(Dataset entries)
[Start of Attachment]

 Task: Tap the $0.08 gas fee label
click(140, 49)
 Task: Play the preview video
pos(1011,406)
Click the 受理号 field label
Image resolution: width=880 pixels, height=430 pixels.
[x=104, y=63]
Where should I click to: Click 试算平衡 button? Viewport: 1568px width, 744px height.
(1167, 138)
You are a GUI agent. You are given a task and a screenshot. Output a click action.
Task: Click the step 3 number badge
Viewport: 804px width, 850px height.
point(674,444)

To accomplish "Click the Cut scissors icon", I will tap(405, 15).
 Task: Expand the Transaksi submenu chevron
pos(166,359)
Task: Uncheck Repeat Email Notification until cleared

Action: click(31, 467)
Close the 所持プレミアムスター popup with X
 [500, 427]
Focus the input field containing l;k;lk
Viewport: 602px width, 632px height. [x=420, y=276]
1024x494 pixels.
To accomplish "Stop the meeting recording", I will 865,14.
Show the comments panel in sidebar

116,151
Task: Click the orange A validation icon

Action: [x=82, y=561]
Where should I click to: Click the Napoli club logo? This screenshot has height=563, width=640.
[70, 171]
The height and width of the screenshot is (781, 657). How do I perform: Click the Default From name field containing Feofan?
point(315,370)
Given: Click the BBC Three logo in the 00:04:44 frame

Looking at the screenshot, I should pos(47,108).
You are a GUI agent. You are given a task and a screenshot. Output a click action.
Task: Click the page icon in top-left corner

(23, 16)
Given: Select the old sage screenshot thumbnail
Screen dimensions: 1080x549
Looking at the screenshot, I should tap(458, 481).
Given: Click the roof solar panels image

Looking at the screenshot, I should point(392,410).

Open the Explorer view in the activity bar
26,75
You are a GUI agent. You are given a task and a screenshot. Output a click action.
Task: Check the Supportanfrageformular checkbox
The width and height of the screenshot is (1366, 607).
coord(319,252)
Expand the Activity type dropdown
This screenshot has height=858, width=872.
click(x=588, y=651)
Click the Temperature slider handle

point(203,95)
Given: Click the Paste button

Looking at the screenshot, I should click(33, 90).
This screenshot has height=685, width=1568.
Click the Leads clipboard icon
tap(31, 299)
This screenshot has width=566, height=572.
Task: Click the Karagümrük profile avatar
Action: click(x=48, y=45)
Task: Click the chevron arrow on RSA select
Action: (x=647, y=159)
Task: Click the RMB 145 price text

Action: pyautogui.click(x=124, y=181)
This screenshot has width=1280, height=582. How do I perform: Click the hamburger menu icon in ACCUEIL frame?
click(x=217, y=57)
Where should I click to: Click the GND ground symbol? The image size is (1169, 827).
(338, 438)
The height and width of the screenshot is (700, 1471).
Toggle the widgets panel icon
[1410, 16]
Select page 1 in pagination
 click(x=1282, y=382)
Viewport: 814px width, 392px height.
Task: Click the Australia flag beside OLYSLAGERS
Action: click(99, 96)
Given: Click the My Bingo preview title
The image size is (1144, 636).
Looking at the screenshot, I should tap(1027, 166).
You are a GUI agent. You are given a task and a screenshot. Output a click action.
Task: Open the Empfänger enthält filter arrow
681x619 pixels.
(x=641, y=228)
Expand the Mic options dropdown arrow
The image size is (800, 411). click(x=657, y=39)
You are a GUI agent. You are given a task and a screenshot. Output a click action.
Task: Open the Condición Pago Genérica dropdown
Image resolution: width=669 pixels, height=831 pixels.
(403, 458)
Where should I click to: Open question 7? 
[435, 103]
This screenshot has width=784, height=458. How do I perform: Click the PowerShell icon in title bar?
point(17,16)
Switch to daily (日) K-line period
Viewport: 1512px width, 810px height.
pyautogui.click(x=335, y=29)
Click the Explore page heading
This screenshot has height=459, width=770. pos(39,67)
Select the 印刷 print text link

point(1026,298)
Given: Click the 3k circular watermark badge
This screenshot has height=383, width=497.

[End of Attachment]

Copy out the entries above exactly as given, starting at the top and ending with the line containing "This screenshot has height=685, width=1568."; include both and nothing more.

 Task: Tap the $0.08 gas fee label
click(140, 49)
 Task: Play the preview video
pos(1011,406)
Click the 受理号 field label
Image resolution: width=880 pixels, height=430 pixels.
[x=104, y=63]
Where should I click to: Click 试算平衡 button? Viewport: 1568px width, 744px height.
(1167, 138)
You are a GUI agent. You are given a task and a screenshot. Output a click action.
Task: Click the step 3 number badge
Viewport: 804px width, 850px height.
point(674,444)

To accomplish "Click the Cut scissors icon", I will tap(405, 15).
 Task: Expand the Transaksi submenu chevron
pos(166,359)
Task: Uncheck Repeat Email Notification until cleared

Action: click(31, 467)
Close the 所持プレミアムスター popup with X
 [500, 427]
Focus the input field containing l;k;lk
Viewport: 602px width, 632px height. [x=420, y=276]
1024x494 pixels.
To accomplish "Stop the meeting recording", I will 865,14.
Show the comments panel in sidebar

116,151
Task: Click the orange A validation icon

Action: [x=82, y=561]
Where should I click to: Click the Napoli club logo? This screenshot has height=563, width=640.
[70, 171]
The height and width of the screenshot is (781, 657). How do I perform: Click the Default From name field containing Feofan?
point(315,370)
Given: Click the BBC Three logo in the 00:04:44 frame

Looking at the screenshot, I should pos(47,108).
You are a GUI agent. You are given a task and a screenshot. Output a click action.
Task: Click the page icon in top-left corner

(23, 16)
Given: Select the old sage screenshot thumbnail
Screen dimensions: 1080x549
Looking at the screenshot, I should tap(458, 481).
Given: Click the roof solar panels image

Looking at the screenshot, I should point(392,410).

Open the Explorer view in the activity bar
26,75
You are a GUI agent. You are given a task and a screenshot. Output a click action.
Task: Check the Supportanfrageformular checkbox
The width and height of the screenshot is (1366, 607).
coord(319,252)
Expand the Activity type dropdown
This screenshot has height=858, width=872.
click(x=588, y=651)
Click the Temperature slider handle

point(203,95)
Given: Click the Paste button

Looking at the screenshot, I should click(33, 90).
This screenshot has height=685, width=1568.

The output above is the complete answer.